Saking eratnya hubungan antara sastra dengan suatu kebudayaan, tak jarang sastra dijadikan sebagai penanda dari peradaban itu sendiri. Semisal dalam hal analisis tatanan kehidupan bermasyarakat pada abad-abad sebelumnya dari suatu wilayah, maka peneliti dapat memeroleh data-data akurat melalui riset karya-karya sastra dari masa itu dan meneliti unsur-unsur intrinsik, seperti susunan kata, kalimat, pemilihan diksi dan hal-hal yang menjadi objek dari karya sastra tersebut.
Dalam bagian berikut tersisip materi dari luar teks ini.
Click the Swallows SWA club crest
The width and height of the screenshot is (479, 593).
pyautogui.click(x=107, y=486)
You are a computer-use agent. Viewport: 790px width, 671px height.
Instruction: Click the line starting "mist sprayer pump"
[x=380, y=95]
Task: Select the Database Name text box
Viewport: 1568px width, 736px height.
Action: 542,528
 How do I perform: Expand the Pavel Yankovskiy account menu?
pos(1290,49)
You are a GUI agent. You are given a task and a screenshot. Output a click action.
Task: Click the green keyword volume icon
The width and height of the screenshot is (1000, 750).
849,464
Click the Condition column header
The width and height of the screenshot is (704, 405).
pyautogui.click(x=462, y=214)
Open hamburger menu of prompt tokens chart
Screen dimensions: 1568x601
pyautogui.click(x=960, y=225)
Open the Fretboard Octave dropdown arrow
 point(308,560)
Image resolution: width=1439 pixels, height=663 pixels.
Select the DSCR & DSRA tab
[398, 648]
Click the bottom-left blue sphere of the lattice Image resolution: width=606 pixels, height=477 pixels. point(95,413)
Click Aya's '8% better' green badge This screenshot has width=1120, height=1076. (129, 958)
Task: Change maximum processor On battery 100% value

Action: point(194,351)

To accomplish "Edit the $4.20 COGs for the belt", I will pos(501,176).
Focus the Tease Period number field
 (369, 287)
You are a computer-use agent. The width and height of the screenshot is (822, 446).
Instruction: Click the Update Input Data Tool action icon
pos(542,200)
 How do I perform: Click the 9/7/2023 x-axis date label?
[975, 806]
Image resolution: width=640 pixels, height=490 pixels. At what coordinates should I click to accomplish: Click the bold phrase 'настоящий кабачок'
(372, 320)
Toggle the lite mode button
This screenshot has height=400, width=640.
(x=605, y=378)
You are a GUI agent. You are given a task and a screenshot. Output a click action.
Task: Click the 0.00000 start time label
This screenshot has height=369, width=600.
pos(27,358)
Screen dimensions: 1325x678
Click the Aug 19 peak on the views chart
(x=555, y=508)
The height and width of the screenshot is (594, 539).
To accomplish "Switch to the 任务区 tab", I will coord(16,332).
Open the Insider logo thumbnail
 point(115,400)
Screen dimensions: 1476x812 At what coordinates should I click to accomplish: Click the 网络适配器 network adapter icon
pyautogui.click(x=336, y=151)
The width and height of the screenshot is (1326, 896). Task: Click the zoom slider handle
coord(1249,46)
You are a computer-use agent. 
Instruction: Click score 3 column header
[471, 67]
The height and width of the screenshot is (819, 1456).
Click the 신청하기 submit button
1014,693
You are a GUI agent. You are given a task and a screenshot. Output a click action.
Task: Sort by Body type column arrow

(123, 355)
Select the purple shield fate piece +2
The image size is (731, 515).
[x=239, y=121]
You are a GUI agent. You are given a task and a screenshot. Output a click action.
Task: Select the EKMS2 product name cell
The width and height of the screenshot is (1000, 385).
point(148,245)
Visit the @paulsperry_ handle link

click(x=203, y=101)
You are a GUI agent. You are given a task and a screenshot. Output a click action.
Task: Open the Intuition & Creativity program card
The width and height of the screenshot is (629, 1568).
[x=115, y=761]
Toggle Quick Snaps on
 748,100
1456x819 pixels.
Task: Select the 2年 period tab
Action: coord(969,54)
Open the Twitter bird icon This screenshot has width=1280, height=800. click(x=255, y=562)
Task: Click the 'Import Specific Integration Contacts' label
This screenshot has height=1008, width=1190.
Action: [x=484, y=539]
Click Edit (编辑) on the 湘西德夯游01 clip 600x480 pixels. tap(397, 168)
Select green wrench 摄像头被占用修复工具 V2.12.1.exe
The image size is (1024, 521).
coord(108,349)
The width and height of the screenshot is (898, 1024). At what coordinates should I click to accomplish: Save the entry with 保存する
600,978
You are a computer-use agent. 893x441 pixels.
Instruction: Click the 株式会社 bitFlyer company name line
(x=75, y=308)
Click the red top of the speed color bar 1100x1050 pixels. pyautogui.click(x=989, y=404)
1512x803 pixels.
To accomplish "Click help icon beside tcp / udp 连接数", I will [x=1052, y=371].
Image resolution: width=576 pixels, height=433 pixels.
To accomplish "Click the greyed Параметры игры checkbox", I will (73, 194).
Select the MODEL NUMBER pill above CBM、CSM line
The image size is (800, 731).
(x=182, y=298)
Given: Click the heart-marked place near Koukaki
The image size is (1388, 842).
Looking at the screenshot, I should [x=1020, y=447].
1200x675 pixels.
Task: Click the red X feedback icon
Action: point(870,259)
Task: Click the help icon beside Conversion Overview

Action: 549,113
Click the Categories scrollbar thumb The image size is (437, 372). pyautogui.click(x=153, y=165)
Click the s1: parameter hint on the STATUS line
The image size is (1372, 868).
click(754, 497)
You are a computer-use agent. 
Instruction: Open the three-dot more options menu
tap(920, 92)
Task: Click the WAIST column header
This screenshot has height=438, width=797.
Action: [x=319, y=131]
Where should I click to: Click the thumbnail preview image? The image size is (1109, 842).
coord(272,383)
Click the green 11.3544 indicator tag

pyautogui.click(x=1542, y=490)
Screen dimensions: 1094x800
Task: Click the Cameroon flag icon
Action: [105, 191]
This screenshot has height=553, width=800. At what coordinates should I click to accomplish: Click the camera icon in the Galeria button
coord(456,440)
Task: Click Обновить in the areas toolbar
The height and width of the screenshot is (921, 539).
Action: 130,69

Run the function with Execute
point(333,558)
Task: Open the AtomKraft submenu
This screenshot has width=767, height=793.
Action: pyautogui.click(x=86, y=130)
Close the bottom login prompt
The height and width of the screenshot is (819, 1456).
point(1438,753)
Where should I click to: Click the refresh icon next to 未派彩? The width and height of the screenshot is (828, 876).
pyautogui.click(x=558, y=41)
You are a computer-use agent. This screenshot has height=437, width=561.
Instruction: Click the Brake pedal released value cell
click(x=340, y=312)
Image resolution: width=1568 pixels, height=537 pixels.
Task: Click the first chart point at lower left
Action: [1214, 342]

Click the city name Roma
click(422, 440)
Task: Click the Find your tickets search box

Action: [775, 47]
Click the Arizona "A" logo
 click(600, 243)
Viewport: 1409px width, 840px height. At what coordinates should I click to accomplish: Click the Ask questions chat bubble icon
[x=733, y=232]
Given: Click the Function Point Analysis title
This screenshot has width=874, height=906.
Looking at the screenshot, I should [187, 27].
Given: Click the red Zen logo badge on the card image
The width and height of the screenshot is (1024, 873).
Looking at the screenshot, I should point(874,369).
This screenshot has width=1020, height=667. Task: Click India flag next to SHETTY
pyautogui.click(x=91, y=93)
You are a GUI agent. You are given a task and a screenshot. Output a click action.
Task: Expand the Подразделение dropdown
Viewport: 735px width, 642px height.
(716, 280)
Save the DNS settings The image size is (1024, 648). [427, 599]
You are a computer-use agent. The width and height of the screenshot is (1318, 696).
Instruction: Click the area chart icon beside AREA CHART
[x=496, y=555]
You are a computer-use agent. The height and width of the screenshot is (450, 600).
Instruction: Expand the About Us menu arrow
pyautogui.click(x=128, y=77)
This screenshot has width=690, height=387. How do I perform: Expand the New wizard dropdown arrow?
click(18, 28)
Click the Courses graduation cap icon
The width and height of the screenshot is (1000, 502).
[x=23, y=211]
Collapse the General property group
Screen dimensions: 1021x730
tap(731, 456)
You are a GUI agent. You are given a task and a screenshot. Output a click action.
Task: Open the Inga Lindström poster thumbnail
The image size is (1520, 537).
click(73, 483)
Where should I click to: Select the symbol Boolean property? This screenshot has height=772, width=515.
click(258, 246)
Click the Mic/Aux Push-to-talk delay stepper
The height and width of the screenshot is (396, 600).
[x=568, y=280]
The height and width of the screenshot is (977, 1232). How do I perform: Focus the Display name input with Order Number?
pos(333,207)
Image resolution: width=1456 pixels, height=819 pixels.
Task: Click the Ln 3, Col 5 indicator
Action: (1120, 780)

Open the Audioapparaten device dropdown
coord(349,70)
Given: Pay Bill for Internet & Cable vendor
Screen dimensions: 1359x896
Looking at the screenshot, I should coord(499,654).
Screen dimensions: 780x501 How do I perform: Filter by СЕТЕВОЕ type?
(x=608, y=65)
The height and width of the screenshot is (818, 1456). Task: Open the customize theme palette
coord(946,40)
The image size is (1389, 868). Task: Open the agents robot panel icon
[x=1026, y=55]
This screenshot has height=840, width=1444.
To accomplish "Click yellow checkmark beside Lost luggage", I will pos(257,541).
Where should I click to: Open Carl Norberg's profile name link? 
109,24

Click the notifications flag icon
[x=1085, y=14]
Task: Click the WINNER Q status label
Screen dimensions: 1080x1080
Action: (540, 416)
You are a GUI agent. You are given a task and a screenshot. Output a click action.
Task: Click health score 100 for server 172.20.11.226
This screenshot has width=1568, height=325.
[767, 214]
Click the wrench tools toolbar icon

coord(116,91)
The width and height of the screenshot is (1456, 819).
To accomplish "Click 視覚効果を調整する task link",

Bahkan lebih dari itu, sastra tidak hanya dapat menjadi referensi dalam melakukan riset kebudayaan masyarakat secara luas, sastra mampu menjadi rujukan dalam melakukan penelitian-penelitian untuk memeroleh data-data yang berkaitan dengan kondisi kepribadian seseorang melalui tulisannya.
Sastra tak ubahnya air dalam suatu wadah, wadah yang kita sebut sebagai budaya. Dimana budaya berfungsi sebagai wadah dalam bentuk waktu dalam keseharian masyrakat menjalani kehidupan, sedang sastra memiliki peranan sebagai air yang menjadi aspek pemicu kesadaran dalam berkegiatan sepanjang hari dan sebagai aspek yang memunculkan nilai dari tatanan kehidupan itu sendiri. Sederhananya, sastra telah menjadi pemupuk moral masyarakat agar menjalani hidup dengan penuh keteraturan dan nilai manfaat.
Romantisme kebudayaan dan sastra memiliki cakupan yang sangat luas. Tak jarang kita menemukan budaya yang menjadikan karya sastra sebagai dasar dalam kesehariannya, semisal budaya masyarakat bugis dalam bercocok tana yang mulai dari pemilihan lahan, pembukaan lahan, pemilihan bibit hingga memanen hasil pertanian yang begitu erat kaitannya dengan kisah-kisah yang ada dalam naskah i la galigo. Atau tradisi "umba-umba" (tradisi menyajikan kue onde-onde dalam masyarakat Bugis-Makassar) yang merupakan peleburan nilai secara filosofis dari kisah-kisah tu manurung dalam naskah i la galigo.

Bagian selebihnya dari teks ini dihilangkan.